Question

What is the following integral $$\int \dfrac {1}{x^{2}-5x+6}dx$$? （ ）
A. $$\ln |x^{2}-5x+6|+C$$
B. $$2\ln |\csc (x)-\cot (x)|+C$$
C. $$\ln|x-3|-\ln |x-2|+C$$
D. $$\ln|\dfrac {x+3}{x+2}|+C$$
E. $$-\dfrac {1}{x}-\dfrac {1}{5}\ln |5x|+\dfrac {1}{6}x+C$$

Answer

**step1** Understanding the problem

The problem asks us to find the indefinite integral of the function $$\frac{1}{x^{2}-5x+6}$$ with respect to $$x$$. We need to choose the correct result from the given options. This type of problem involves calculus, specifically integration of rational functions.

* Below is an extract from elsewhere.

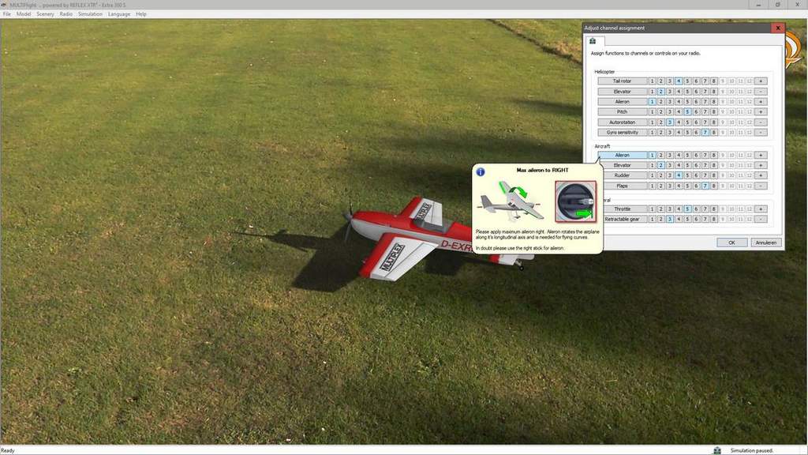Toggle the minus direction for aircraft Flaps
This screenshot has height=455, width=808.
coord(761,186)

**step2** Factoring the denominator

To begin solving the integral, we first factor the quadratic expression in the denominator, $$x^{2}-5x+6$$. We look for two numbers that multiply to 6 and add up to -5. These numbers are -2 and -3.
So, we can write $$x^{2}-5x+6$$ as $$(x-2)(x-3)$$.
The integral now becomes:
$$\int \frac{1}{(x-2)(x-3)} dx$$

**step3** Applying Partial Fraction Decomposition

Since the integrand is a rational function with a factorable denominator, we use the method of partial fraction decomposition. We express the integrand as a sum of two simpler fractions:
$$\frac{1}{(x-2)(x-3)} = \frac{A}{x-2} + \frac{B}{x-3}$$
To find the constants $$A$$ and $$B$$, we multiply both sides of the equation by the common denominator $$(x-2)(x-3)$$:
$$1 = A(x-3) + B(x-2)$$
To find the value of $$A$$, we set $$x=2$$:
$$1 = A(2-3) + B(2-2)$$
$$1 = A(-1) + B(0)$$
$$1 = -A$$
So, $$A = -1$$.
To find the value of $$B$$, we set $$x=3$$:
$$1 = A(3-3) + B(3-2)$$
$$1 = A(0) + B(1)$$
$$1 = B$$
So, $$B = 1$$.
Therefore, the decomposed form of the integrand is:
$$\frac{1}{x-3} - \frac{1}{x-2}$$

**step4** Integrating the partial fractions

Now, we integrate the decomposed expression term by term:
$$\int \left( \frac{1}{x-3} - \frac{1}{x-2} \right) dx$$
We use the standard integral formula that states $$\int \frac{1}{u} du = \ln|u| + C$$.
Integrating the first term:
$$\int \frac{1}{x-3} dx = \ln|x-3| + C_1$$
Integrating the second term:
$$\int \frac{1}{x-2} dx = \ln|x-2| + C_2$$
Combining these results, the indefinite integral is:
$$\ln|x-3| - \ln|x-2| + C$$
where $$C$$ is the constant of integration (combining $$C_1$$ and $$-C_2$$).

**step5** Comparing the result with the given options

We compare our calculated result with the provided options:
A. $$\ln |x^{2}-5x+6|+C$$
B. $$2\ln |\csc (x)-\cot (x)|+C$$
C. $$\ln|x-3|-\ln |x-2|+C$$
D. $$\ln|\frac {x+3}{x+2}|+C$$
E. $$-\frac {1}{x}-\frac {1}{5}\ln |5x|+\frac {1}{6}x+C$$
Our derived solution, $$\ln|x-3|-\ln |x-2|+C$$, matches option C exactly.